Une maman d'une petite fille atteinte de trisomie 21 raconte son combat pour inscrire sa fille à l'école maternelle

Camille Boudet est journaliste et la maman d'une petite Louise, atteinte de trisomie 21. Elle raconte dans un long texte son parcours du combattant pour pouvoir inscrire sa fille en petite section de maternelle.
Une maman se bat pour que sa fille atteinte de trisomie aille à l'école
Une maman se bat pour que sa fille atteinte de trisomie aille à l'école

Caroline Boudet est journaliste. Elle est également maman d'une petite Louise, 3 ans et demi. La fillette est atteinte de trisomie 21. Dans un long texte publié sur le Huffpost et sur la page Facebook Louise and co. elle raconte son parcours du combattant pour pouvoir inscrire sa fille en petite section de maternelle

Elle raconte : « Ce soir 29 juin, cela va faire plus de sept mois que nous, parents de Louise, qui a 3 ans et demi et un chromosome en plus, bossons pour qu'elle fasse sa rentrée dans les meilleures conditions en septembre prochain ».

Des mois de procédure

Caroline Boudet explique les mois de procédure pour une demande d'AVS (Auxiliaire de Vie Scolaire). En effet, ce sont les MDPH (Maisons Départementales des Personnes Handicapées) qui décident d'attribuer des AVS pour les enfants handicapés scolarisés. 

La maman explique que le traitement de la demande prend plusieurs mois, 5 mois en moyenne dans son département, mais ce délai peut être encore plus long selon les régions de France. 

Les parents de la petite Louise, tenant compte des délais, montent le dossier dès novembre 2017, un dossier de plusieurs dizaines de pages : « dès novembre, nous avons : rempli un dossier de demande de 20 pages, recueilli des certificats médicaux, détaillé les journées de Louise, expliqué par écrit quel était son "projet de vie" à trois ans, et pourquoi il nous semblait au mieux pour elle, après la crèche ordinaire auprès de ses camarades, d'entrer en maternelle avec les autres ».

Pas d'AVS dédiée à la petite fille

La décision de la MDPH fini par tomber.

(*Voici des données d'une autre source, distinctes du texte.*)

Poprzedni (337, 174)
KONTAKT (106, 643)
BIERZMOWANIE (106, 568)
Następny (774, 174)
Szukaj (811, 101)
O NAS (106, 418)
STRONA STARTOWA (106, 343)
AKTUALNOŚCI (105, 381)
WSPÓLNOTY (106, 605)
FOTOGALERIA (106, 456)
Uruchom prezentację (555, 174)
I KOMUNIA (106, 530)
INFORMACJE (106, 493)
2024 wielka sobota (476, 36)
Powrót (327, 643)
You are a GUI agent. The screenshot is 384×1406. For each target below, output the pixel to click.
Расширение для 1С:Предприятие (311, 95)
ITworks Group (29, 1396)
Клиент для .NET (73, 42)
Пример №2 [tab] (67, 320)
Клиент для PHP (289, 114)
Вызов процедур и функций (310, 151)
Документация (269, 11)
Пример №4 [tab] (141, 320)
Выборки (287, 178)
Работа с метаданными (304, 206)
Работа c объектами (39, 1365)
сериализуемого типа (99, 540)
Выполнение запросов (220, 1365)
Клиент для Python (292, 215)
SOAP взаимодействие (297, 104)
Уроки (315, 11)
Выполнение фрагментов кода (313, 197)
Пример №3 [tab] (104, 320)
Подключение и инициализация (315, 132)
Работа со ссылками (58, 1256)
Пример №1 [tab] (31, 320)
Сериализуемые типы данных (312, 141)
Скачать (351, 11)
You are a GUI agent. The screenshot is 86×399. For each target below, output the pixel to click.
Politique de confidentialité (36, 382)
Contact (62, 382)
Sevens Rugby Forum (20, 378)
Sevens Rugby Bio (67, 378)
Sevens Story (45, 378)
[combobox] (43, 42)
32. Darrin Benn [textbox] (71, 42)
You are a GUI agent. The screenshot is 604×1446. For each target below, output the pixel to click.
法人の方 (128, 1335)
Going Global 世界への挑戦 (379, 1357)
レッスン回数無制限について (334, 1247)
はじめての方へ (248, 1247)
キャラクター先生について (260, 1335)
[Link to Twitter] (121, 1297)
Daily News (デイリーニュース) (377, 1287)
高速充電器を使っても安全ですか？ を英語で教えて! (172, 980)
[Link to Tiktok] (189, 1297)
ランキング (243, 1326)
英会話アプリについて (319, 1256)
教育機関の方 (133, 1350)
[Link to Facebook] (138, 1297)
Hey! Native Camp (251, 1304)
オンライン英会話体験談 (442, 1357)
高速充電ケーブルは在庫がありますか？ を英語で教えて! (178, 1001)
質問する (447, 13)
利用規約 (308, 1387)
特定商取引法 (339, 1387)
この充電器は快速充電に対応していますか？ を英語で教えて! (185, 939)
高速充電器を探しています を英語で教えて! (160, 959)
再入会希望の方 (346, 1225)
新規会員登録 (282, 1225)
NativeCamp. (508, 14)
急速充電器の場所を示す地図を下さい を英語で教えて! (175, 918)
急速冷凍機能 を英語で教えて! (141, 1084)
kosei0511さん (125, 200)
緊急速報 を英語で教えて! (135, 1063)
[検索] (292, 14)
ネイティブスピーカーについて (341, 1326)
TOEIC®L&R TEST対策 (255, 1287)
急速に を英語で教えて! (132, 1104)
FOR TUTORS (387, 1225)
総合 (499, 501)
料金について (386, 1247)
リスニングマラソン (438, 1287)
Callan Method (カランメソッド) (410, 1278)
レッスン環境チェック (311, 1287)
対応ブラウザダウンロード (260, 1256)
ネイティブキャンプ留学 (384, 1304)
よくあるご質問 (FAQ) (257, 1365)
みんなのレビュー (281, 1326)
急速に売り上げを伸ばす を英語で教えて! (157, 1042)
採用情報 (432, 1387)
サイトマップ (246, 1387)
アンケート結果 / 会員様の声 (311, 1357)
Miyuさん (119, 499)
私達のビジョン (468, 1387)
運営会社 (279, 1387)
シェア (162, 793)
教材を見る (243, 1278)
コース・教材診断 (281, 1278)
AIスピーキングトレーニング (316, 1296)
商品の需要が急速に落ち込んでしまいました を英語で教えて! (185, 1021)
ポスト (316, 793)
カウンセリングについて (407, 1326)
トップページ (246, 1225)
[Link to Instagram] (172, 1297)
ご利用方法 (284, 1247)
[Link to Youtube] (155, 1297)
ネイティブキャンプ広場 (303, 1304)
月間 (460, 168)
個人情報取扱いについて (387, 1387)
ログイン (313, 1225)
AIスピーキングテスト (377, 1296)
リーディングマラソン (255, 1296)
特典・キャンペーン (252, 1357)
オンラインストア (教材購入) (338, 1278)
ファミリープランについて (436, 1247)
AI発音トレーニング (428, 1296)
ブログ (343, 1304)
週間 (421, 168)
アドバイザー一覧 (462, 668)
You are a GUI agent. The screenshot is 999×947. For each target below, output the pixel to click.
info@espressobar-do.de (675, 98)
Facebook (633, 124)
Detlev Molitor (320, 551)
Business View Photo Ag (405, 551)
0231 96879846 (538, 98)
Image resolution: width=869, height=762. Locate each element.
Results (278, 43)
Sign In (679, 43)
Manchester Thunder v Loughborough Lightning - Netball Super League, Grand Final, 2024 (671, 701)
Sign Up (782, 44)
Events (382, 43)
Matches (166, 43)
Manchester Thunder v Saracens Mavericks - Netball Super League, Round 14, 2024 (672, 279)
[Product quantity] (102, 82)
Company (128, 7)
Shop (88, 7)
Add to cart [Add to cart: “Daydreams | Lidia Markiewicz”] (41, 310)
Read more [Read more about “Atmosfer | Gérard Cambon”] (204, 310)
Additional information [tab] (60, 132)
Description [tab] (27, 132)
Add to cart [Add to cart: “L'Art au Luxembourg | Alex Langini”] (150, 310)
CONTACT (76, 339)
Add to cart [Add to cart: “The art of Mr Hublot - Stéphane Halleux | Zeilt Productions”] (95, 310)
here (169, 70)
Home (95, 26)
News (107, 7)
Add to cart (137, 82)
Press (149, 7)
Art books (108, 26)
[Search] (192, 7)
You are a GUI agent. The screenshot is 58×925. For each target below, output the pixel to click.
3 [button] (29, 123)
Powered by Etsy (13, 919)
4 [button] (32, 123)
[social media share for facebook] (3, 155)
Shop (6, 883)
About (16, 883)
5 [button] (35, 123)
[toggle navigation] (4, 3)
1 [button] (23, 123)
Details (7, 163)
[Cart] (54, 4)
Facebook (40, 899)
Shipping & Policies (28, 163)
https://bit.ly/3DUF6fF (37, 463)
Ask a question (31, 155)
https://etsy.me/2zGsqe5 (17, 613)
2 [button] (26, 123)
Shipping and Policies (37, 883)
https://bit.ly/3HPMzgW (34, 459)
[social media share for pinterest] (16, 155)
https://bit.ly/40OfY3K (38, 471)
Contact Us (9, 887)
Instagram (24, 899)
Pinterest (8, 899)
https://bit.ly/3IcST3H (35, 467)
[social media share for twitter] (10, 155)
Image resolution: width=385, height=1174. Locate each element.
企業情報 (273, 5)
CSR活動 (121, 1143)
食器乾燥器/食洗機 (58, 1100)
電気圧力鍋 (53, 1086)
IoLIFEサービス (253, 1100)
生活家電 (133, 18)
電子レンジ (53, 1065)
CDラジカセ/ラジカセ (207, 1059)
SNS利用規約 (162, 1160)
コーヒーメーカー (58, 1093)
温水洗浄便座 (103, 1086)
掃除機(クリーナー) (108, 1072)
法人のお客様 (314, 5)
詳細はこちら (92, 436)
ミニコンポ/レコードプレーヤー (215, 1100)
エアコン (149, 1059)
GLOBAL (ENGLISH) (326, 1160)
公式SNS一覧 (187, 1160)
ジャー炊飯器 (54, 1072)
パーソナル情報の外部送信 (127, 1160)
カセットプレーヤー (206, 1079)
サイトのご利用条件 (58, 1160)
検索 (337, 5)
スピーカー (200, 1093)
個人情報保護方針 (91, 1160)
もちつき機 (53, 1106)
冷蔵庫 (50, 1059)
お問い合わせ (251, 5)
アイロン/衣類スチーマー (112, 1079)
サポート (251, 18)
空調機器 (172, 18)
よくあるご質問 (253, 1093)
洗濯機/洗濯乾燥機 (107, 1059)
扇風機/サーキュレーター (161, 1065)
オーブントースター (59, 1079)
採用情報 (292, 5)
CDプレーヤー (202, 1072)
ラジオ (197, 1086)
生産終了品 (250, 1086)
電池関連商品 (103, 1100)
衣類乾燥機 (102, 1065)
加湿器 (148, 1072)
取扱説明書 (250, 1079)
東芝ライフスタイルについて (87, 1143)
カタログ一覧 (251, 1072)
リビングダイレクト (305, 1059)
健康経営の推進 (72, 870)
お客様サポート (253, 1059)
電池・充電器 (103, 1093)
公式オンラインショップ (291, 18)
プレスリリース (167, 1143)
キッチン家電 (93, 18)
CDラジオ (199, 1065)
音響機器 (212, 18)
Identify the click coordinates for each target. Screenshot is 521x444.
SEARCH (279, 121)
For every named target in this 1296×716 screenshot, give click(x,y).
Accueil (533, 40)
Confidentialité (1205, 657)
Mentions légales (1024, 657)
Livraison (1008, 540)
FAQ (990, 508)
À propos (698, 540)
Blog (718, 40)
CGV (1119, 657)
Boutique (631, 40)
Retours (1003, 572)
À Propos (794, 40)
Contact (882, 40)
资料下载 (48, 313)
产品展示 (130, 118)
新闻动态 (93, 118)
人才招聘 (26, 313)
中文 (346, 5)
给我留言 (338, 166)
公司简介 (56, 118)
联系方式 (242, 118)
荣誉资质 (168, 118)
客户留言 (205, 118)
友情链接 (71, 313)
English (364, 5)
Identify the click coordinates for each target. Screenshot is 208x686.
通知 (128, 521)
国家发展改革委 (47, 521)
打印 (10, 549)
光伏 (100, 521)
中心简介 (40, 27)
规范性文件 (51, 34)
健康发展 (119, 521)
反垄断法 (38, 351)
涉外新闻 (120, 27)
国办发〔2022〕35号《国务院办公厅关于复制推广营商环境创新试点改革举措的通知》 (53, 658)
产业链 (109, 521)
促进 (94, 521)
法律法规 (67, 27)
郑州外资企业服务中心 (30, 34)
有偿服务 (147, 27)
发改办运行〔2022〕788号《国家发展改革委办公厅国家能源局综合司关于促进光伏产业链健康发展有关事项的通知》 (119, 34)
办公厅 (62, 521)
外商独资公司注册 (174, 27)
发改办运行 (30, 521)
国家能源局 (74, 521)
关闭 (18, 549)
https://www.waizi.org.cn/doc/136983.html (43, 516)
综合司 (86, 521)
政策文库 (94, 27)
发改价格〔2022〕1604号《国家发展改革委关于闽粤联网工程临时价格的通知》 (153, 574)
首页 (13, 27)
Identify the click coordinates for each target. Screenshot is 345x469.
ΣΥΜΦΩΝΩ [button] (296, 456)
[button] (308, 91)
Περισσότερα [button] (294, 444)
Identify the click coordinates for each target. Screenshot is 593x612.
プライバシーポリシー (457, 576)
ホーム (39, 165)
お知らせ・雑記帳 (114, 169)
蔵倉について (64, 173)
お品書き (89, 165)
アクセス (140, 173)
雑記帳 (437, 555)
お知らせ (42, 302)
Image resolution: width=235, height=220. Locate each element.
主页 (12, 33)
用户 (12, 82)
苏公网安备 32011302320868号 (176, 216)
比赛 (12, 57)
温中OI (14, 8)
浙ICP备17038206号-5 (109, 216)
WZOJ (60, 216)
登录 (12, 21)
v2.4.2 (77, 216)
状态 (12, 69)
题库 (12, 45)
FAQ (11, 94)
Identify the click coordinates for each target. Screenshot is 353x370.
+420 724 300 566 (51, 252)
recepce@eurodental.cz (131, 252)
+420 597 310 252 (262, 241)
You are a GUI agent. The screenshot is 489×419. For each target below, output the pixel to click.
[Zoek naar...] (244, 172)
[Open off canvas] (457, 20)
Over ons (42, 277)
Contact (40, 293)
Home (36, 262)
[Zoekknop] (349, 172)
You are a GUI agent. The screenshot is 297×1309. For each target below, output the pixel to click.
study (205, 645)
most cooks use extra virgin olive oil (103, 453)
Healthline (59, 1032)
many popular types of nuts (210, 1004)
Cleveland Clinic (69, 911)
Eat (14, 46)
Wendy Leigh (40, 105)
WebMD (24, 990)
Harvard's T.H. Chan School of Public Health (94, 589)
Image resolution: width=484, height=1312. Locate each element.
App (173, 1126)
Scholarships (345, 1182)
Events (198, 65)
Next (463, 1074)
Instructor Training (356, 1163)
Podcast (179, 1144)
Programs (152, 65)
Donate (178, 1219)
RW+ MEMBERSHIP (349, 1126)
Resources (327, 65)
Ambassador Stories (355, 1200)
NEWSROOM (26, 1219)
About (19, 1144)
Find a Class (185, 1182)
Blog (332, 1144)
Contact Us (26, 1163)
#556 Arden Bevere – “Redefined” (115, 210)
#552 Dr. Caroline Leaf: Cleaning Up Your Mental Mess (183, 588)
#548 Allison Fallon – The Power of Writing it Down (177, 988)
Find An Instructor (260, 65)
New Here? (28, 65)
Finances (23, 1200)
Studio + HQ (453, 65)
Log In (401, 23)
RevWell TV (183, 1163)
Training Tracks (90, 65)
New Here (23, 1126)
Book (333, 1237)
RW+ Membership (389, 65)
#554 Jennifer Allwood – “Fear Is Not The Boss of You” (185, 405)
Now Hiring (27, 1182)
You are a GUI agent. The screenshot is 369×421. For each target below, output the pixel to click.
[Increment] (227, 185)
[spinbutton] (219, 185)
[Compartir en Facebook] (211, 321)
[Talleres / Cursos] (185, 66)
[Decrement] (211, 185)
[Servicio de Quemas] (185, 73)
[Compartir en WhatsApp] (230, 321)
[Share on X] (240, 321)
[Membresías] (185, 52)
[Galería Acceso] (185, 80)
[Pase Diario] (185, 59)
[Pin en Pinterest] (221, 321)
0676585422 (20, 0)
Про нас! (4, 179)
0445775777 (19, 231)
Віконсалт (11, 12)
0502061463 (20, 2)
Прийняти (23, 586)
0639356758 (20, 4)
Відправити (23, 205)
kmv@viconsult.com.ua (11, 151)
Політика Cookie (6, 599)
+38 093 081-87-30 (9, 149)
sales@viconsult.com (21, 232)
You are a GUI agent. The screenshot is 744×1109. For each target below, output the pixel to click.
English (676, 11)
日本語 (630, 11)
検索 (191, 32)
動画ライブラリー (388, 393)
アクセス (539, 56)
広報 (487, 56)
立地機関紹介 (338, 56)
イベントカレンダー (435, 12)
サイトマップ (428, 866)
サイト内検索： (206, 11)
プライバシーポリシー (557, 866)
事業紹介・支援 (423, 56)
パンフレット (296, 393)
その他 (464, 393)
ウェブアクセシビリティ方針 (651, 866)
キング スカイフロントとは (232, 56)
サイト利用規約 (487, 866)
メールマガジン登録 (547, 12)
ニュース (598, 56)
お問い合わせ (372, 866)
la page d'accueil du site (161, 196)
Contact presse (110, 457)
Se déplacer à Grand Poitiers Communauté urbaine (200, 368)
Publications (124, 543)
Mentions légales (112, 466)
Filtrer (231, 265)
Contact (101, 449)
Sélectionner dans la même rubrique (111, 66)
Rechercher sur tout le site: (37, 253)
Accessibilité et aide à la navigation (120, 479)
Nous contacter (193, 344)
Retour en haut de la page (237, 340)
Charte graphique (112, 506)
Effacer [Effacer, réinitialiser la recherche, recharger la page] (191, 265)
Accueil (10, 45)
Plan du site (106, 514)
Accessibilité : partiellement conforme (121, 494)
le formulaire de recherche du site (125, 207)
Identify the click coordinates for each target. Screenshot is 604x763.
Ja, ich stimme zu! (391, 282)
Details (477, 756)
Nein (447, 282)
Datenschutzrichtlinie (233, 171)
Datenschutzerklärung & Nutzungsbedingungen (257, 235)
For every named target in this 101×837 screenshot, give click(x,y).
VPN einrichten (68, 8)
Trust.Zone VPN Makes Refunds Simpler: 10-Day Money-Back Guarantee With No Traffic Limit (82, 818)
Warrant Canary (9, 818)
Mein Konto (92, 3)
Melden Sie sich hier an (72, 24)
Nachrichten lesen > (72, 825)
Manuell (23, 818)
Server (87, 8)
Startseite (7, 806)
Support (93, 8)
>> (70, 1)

Louise aura le droit à une AVS mutualisée, c'est-à-dire, qu'une seule auxiliaire sera en charge de plusieurs enfants, « peut-être sur plusieurs écoles différentes », et certainement pas plus de 10h par semaine, raconte Caroline Boudet.

« Et maintenant, on fait quoi ? »

Et ce n'est pas terminé. Alors que les parents de Louise, relancent les procédures administratives pour demander à la MDPH de revoir sa décision et que la petite fille ait une AVS à plein temps, ils rencontrent l'équipe pédagogique de l'école dans laquelle ils ont inscrit la fillette. 

Seulement, la petite fille a besoin de soins spécifiques. A la crèche, dans laquelle elle est actuellement, « la kiné, l'orthophoniste et la psychomotricienne » se déplacent pour procurer leurs soins à Louise. Mais pour l'école s'est autre chose : « Et puis BAM, fin juin, un coup de fil qui nous apprend que finalement, ça n'est plus "du tout" possible que les pros qui suivent Louise continuent à venir la voir dans l'école. Pourquoi ? Euh, on ne le fait pas. Ce qu'il faut c'est que les parents viennent la chercher à l'école et l'emmènent à son rendez-vous ».

Retour donc à la case départ pour Louise, qui n'est pas du tout certaine de pouvoir rentrer à l'école, comme tous les petits enfants de son âge en septembre. Caroline Boudet fait part de son désarroi : « Je vous raconte ma colère, mon effondrement, mon écœurement, mon sentiment d'injustice et surtout de solitude face à tout cela. Ça fait huit mois, et on revient à la case départ. Et maintenant, on fait quoi ? ».

Et elle conclut : « Maintenant, quand vous entendrez cette petite phrase 'oui, il/elle va aller à l'école, on a fait toutes les démarches pour', vous saurez ce qu'elle cache pudiquement dans la vie des familles ».